START Records to use

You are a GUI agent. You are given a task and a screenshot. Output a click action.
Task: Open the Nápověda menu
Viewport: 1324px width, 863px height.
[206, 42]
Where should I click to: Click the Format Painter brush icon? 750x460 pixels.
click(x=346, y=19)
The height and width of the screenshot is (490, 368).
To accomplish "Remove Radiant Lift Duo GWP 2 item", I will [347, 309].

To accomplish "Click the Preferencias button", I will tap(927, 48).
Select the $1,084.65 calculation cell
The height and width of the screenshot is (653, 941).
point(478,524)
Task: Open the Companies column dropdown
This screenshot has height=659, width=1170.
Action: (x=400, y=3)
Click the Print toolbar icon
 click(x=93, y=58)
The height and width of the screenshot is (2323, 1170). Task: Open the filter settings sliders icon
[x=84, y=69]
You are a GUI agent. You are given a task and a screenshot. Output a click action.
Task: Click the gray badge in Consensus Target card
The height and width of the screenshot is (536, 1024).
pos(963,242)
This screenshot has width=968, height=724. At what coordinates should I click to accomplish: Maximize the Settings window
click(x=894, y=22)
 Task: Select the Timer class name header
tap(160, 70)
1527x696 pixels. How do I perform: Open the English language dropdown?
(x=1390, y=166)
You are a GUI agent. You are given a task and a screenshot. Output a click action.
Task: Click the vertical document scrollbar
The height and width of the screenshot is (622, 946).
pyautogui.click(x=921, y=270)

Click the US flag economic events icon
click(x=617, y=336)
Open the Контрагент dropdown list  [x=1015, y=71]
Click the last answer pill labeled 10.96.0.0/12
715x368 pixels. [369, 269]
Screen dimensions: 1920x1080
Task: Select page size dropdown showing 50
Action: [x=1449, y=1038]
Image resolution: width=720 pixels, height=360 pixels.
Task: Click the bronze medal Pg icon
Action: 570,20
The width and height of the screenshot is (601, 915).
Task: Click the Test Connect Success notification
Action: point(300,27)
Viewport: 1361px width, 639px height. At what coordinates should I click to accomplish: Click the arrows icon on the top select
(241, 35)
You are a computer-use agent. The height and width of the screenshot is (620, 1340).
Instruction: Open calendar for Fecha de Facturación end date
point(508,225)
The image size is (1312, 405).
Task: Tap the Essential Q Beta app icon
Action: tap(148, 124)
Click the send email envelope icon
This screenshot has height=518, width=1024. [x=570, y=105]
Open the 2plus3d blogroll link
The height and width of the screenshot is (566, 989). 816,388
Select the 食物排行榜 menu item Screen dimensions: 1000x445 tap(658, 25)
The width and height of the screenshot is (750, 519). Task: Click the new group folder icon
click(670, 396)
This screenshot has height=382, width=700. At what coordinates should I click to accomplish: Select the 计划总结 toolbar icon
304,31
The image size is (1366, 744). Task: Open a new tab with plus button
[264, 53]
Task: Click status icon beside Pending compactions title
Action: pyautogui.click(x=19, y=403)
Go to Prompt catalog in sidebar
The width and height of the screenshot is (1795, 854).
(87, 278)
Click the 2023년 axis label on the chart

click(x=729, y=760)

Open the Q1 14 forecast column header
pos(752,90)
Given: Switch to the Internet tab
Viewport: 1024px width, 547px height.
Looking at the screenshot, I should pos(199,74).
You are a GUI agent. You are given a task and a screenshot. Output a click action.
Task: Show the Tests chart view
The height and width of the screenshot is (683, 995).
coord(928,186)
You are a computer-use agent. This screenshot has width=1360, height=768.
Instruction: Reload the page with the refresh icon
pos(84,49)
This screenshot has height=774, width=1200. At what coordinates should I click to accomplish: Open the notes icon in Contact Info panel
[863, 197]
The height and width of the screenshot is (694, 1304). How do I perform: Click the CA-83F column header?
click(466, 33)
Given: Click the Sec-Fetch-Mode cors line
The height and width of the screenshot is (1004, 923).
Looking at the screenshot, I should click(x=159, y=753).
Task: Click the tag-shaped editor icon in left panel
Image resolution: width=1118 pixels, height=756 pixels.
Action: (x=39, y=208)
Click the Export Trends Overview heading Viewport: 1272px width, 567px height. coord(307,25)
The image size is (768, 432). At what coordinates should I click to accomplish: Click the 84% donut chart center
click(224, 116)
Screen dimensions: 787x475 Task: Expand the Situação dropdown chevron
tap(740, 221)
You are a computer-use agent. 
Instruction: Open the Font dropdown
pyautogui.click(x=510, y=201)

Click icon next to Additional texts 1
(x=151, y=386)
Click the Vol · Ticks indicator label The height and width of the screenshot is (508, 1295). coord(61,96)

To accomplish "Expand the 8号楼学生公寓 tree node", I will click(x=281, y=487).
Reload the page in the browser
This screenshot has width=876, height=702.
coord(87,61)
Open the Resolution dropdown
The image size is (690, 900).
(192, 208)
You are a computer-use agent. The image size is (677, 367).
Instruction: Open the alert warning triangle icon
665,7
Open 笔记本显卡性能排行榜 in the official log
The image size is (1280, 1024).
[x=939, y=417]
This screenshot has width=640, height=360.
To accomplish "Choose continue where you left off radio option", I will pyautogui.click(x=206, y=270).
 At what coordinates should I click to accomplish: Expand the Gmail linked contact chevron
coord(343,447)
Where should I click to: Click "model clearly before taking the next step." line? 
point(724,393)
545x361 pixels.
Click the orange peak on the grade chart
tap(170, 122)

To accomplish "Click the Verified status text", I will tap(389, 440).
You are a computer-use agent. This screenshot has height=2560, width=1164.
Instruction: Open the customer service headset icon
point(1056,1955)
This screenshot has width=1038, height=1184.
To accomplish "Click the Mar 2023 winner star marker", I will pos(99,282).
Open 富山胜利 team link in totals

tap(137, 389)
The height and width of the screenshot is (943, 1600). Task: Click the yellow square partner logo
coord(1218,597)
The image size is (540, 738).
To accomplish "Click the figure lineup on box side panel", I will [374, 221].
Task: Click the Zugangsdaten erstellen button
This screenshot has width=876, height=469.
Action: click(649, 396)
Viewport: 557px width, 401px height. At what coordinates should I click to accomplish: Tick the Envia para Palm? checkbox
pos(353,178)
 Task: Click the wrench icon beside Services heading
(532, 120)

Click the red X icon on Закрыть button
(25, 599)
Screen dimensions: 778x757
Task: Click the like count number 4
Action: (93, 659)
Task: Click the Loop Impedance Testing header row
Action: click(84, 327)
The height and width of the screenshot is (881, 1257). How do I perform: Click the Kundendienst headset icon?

END Records to use

• What is required
In full and without edits, repeat the listing above.

• Exercise output
You are a GUI agent. You are given a task and a screenshot. Output a click action.
Task: Open the Nápověda menu
Viewport: 1324px width, 863px height.
[206, 42]
Where should I click to: Click the Format Painter brush icon? 750x460 pixels.
click(x=346, y=19)
The height and width of the screenshot is (490, 368).
To accomplish "Remove Radiant Lift Duo GWP 2 item", I will [347, 309].

To accomplish "Click the Preferencias button", I will tap(927, 48).
Select the $1,084.65 calculation cell
The height and width of the screenshot is (653, 941).
point(478,524)
Task: Open the Companies column dropdown
This screenshot has height=659, width=1170.
Action: (x=400, y=3)
Click the Print toolbar icon
 click(x=93, y=58)
The height and width of the screenshot is (2323, 1170). Task: Open the filter settings sliders icon
[x=84, y=69]
You are a GUI agent. You are given a task and a screenshot. Output a click action.
Task: Click the gray badge in Consensus Target card
The height and width of the screenshot is (536, 1024).
pos(963,242)
This screenshot has width=968, height=724. At what coordinates should I click to accomplish: Maximize the Settings window
click(x=894, y=22)
 Task: Select the Timer class name header
tap(160, 70)
1527x696 pixels. How do I perform: Open the English language dropdown?
(x=1390, y=166)
You are a GUI agent. You are given a task and a screenshot. Output a click action.
Task: Click the vertical document scrollbar
The height and width of the screenshot is (622, 946).
pyautogui.click(x=921, y=270)

Click the US flag economic events icon
click(x=617, y=336)
Open the Контрагент dropdown list  [x=1015, y=71]
Click the last answer pill labeled 10.96.0.0/12
715x368 pixels. [369, 269]
Screen dimensions: 1920x1080
Task: Select page size dropdown showing 50
Action: [x=1449, y=1038]
Image resolution: width=720 pixels, height=360 pixels.
Task: Click the bronze medal Pg icon
Action: 570,20
The width and height of the screenshot is (601, 915).
Task: Click the Test Connect Success notification
Action: point(300,27)
Viewport: 1361px width, 639px height. At what coordinates should I click to accomplish: Click the arrows icon on the top select
(241, 35)
You are a computer-use agent. The height and width of the screenshot is (620, 1340).
Instruction: Open calendar for Fecha de Facturación end date
point(508,225)
The image size is (1312, 405).
Task: Tap the Essential Q Beta app icon
Action: tap(148, 124)
Click the send email envelope icon
This screenshot has height=518, width=1024. [x=570, y=105]
Open the 2plus3d blogroll link
The height and width of the screenshot is (566, 989). 816,388
Select the 食物排行榜 menu item Screen dimensions: 1000x445 tap(658, 25)
The width and height of the screenshot is (750, 519). Task: Click the new group folder icon
click(670, 396)
This screenshot has height=382, width=700. At what coordinates should I click to accomplish: Select the 计划总结 toolbar icon
304,31
The image size is (1366, 744). Task: Open a new tab with plus button
[264, 53]
Task: Click status icon beside Pending compactions title
Action: pyautogui.click(x=19, y=403)
Go to Prompt catalog in sidebar
The width and height of the screenshot is (1795, 854).
(87, 278)
Click the 2023년 axis label on the chart

click(x=729, y=760)

Open the Q1 14 forecast column header
pos(752,90)
Given: Switch to the Internet tab
Viewport: 1024px width, 547px height.
Looking at the screenshot, I should pos(199,74).
You are a GUI agent. You are given a task and a screenshot. Output a click action.
Task: Show the Tests chart view
The height and width of the screenshot is (683, 995).
coord(928,186)
You are a computer-use agent. This screenshot has width=1360, height=768.
Instruction: Reload the page with the refresh icon
pos(84,49)
This screenshot has height=774, width=1200. At what coordinates should I click to accomplish: Open the notes icon in Contact Info panel
[863, 197]
The height and width of the screenshot is (694, 1304). How do I perform: Click the CA-83F column header?
click(466, 33)
Given: Click the Sec-Fetch-Mode cors line
The height and width of the screenshot is (1004, 923).
Looking at the screenshot, I should click(x=159, y=753).
Task: Click the tag-shaped editor icon in left panel
Image resolution: width=1118 pixels, height=756 pixels.
Action: (x=39, y=208)
Click the Export Trends Overview heading Viewport: 1272px width, 567px height. coord(307,25)
The image size is (768, 432). At what coordinates should I click to accomplish: Click the 84% donut chart center
click(224, 116)
Screen dimensions: 787x475 Task: Expand the Situação dropdown chevron
tap(740, 221)
You are a computer-use agent. 
Instruction: Open the Font dropdown
pyautogui.click(x=510, y=201)

Click icon next to Additional texts 1
(x=151, y=386)
Click the Vol · Ticks indicator label The height and width of the screenshot is (508, 1295). coord(61,96)

To accomplish "Expand the 8号楼学生公寓 tree node", I will click(x=281, y=487).
Reload the page in the browser
This screenshot has width=876, height=702.
coord(87,61)
Open the Resolution dropdown
The image size is (690, 900).
(192, 208)
You are a computer-use agent. The image size is (677, 367).
Instruction: Open the alert warning triangle icon
665,7
Open 笔记本显卡性能排行榜 in the official log
The image size is (1280, 1024).
[x=939, y=417]
This screenshot has width=640, height=360.
To accomplish "Choose continue where you left off radio option", I will pyautogui.click(x=206, y=270).
 At what coordinates should I click to accomplish: Expand the Gmail linked contact chevron
coord(343,447)
Where should I click to: Click "model clearly before taking the next step." line? 
point(724,393)
545x361 pixels.
Click the orange peak on the grade chart
tap(170, 122)

To accomplish "Click the Verified status text", I will tap(389, 440).
You are a computer-use agent. This screenshot has height=2560, width=1164.
Instruction: Open the customer service headset icon
point(1056,1955)
This screenshot has width=1038, height=1184.
To accomplish "Click the Mar 2023 winner star marker", I will pos(99,282).
Open 富山胜利 team link in totals

tap(137, 389)
The height and width of the screenshot is (943, 1600). Task: Click the yellow square partner logo
coord(1218,597)
The image size is (540, 738).
To accomplish "Click the figure lineup on box side panel", I will [374, 221].
Task: Click the Zugangsdaten erstellen button
This screenshot has width=876, height=469.
Action: click(649, 396)
Viewport: 557px width, 401px height. At what coordinates should I click to accomplish: Tick the Envia para Palm? checkbox
pos(353,178)
 Task: Click the wrench icon beside Services heading
(532, 120)

Click the red X icon on Закрыть button
(25, 599)
Screen dimensions: 778x757
Task: Click the like count number 4
Action: (93, 659)
Task: Click the Loop Impedance Testing header row
Action: click(84, 327)
The height and width of the screenshot is (881, 1257). How do I perform: Click the Kundendienst headset icon?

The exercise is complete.